Omega watches were first produced under the La Generale Watch Co. Founded in 1848 by Louis Brandt in La Chaux-de-Fonds, Switzerland, La Generale Watch Co. produced pocket watches for men. In 1894, Brandt's sons set up in-house manufacturing processes and started selling Omega brand watches. Their designs were popular, especially with British military officers during the Boer War, and by 1903, the brand was strong enough to stand alone as the Omega Watch Co. During the 1930s, Omega began a long-running sponsorship of the Olympic Games. This period was also significant as the Calibre 47.7 beat records for precision in trials at Kew Observatory.
Some of Omega's most important designs began to emerge in the late 1950s. The Omega Speedmaster was launched as part of the Professional collection in 1957, along with the Seamaster and Railmaster.
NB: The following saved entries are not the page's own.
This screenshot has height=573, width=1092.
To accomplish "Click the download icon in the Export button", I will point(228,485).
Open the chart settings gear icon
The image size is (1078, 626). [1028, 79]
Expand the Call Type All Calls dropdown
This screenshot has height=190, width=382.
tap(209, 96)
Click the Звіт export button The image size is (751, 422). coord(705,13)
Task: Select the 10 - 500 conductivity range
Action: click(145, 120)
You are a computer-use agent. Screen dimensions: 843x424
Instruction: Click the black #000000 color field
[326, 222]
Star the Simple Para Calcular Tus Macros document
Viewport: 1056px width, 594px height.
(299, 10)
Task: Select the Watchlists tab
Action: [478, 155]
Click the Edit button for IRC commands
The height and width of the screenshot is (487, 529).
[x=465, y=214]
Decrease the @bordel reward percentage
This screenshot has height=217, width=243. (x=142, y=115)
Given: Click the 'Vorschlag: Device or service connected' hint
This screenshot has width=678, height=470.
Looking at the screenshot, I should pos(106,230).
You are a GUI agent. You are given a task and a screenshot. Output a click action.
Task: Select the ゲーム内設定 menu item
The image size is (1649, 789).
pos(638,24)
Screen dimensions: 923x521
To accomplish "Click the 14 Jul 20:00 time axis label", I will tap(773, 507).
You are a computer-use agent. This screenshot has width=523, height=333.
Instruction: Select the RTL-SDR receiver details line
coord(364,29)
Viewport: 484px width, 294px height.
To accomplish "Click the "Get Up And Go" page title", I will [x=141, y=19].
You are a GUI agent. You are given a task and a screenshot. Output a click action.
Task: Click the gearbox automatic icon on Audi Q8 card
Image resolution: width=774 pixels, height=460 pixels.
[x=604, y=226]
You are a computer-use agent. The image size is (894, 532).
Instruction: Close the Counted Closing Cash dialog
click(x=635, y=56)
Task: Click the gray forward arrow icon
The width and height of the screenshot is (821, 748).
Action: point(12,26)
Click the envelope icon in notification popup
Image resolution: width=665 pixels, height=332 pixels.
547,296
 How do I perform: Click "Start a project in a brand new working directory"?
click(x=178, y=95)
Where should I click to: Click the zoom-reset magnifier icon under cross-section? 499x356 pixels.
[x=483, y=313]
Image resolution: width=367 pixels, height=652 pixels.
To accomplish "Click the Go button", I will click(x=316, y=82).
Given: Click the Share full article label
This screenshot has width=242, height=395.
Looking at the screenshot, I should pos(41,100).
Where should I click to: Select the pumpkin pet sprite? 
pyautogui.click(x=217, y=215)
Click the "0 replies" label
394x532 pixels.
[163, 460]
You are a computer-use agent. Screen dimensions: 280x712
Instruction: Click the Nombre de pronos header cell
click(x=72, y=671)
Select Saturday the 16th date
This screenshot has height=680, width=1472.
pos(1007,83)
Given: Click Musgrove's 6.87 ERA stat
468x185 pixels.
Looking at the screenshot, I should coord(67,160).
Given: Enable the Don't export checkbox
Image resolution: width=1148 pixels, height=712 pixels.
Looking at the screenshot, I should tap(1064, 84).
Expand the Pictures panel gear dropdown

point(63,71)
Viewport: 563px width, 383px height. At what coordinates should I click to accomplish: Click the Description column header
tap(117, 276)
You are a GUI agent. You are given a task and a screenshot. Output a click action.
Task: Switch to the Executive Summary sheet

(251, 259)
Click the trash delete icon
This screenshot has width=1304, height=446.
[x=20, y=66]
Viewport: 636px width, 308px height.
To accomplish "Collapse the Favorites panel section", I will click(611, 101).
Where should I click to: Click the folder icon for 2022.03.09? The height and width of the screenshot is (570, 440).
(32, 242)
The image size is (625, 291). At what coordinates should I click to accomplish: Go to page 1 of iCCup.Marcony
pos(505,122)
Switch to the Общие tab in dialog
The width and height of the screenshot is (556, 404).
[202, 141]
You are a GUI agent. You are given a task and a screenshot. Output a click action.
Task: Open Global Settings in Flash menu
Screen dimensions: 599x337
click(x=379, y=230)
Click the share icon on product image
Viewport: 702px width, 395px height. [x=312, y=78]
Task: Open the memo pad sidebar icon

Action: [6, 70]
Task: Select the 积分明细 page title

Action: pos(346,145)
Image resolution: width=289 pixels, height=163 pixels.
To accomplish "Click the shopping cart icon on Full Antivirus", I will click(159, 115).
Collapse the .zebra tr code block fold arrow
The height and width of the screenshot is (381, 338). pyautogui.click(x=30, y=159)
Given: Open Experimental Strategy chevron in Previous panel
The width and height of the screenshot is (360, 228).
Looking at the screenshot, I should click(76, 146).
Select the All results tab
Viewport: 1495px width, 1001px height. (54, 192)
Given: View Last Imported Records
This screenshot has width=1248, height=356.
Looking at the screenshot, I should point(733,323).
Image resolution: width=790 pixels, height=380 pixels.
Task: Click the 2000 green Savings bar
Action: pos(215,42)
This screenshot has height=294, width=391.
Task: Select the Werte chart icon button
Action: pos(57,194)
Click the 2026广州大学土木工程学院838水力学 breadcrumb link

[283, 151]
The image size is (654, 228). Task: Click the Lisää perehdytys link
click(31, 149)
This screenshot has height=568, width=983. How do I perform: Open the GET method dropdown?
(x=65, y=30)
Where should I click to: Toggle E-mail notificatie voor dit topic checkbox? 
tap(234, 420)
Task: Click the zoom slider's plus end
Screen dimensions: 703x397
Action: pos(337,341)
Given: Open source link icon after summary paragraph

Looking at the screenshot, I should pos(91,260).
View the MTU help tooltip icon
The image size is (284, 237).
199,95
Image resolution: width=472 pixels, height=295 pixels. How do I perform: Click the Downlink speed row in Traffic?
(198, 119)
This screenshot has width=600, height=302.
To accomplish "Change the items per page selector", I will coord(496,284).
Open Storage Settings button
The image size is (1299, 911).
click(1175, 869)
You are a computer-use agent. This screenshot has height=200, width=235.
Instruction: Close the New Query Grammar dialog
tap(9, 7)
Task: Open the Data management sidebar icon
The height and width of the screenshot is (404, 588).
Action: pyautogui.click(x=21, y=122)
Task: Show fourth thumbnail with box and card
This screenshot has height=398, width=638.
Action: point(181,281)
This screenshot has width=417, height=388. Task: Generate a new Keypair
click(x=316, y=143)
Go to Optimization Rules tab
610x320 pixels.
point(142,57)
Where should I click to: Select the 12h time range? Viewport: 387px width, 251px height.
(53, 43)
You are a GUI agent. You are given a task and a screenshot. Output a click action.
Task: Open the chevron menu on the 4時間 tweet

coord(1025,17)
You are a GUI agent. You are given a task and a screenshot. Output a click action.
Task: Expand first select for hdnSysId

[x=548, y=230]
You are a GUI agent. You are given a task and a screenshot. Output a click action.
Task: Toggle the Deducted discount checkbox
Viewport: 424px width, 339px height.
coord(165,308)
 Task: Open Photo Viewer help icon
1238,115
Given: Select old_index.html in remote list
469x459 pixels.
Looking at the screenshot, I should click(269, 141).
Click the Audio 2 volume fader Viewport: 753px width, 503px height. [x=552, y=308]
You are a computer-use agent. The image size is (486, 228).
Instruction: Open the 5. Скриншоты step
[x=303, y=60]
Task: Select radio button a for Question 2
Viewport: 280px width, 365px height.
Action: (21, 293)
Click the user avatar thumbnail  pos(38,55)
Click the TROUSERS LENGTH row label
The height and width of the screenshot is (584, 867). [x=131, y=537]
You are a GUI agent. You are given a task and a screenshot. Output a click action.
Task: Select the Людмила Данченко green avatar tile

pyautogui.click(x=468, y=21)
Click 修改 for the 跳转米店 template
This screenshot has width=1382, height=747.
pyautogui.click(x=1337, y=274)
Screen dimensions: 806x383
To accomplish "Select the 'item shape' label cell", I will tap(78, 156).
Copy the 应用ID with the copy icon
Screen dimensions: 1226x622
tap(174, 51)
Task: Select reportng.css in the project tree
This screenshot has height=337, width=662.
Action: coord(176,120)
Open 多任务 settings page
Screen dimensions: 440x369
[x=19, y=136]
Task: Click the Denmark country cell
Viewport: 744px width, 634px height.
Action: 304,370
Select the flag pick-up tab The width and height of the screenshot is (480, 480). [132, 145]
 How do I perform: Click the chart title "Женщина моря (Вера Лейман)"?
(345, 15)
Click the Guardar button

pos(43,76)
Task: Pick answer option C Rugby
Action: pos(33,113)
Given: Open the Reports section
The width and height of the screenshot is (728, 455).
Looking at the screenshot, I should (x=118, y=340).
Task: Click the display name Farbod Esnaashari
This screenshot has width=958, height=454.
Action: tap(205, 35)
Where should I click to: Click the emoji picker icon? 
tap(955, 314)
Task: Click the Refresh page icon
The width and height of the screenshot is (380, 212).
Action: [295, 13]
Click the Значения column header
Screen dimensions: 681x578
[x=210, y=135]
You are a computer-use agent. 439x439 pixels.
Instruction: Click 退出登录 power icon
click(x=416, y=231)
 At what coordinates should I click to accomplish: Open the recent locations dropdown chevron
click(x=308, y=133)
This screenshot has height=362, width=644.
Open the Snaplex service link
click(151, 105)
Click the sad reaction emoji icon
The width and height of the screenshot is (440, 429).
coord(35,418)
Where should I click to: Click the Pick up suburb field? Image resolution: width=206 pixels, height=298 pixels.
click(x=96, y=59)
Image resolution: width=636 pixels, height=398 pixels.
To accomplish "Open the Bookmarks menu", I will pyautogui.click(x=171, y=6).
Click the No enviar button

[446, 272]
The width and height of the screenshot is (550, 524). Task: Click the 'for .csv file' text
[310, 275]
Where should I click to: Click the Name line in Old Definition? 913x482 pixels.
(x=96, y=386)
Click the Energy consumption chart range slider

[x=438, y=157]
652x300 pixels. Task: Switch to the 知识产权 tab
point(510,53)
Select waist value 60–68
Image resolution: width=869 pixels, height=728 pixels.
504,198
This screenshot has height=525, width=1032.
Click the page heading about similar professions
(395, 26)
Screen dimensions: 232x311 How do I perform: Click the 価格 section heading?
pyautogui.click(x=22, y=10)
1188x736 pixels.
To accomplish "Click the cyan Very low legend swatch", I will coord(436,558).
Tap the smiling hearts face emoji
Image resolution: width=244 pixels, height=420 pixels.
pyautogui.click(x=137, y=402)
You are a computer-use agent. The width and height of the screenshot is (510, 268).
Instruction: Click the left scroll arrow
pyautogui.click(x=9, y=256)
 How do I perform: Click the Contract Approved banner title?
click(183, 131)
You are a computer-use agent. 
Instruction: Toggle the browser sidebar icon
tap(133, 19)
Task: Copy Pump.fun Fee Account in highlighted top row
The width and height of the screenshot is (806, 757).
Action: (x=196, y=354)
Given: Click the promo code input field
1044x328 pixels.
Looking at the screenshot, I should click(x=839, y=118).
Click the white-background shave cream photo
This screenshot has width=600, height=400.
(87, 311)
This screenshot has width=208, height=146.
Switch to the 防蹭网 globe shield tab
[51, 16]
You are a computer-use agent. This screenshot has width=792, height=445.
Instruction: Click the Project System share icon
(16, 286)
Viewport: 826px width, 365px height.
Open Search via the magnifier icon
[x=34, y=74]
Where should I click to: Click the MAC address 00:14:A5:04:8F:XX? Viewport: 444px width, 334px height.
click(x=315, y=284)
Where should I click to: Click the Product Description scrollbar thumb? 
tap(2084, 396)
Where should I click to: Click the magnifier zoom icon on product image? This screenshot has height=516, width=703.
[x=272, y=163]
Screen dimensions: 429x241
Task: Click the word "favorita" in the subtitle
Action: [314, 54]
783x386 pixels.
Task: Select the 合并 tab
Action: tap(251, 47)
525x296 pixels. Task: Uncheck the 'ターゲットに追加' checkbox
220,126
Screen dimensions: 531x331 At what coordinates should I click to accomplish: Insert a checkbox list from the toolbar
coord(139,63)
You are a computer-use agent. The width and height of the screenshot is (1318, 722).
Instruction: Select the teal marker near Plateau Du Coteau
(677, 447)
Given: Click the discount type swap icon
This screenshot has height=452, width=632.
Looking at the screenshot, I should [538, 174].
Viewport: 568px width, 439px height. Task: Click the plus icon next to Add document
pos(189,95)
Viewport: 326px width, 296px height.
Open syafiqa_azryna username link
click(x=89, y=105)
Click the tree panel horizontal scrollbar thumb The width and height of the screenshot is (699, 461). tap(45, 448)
In 1965, NASA selected the Speedmaster as the only watch suitable for the challenges of space travel and it became the one and only Moon-watch. The De Ville model was added in 1967, offering a more streamlined and elegant take on the Seamaster sports watch.
The combined new and pre-owned luxury watch market is enormous with ample opportunities to invest in the finest contemporary and vintage timepieces. While some look to luxury watches as an asset that will grow in monetary value in the future, others consider watches an investment in style and a wise addition to their wardrobe. Then there are the collectors who are passionate about watches as objects of art or historical significance, who are not necessarily concerned with owning the most expensive timepieces, but those that tell a story. Whatever reason that buying luxury watches appeals to you, there are tens of thousands of options available from renown brands including Rolex, Hublot, Omega, Chopard and Patek Philippe.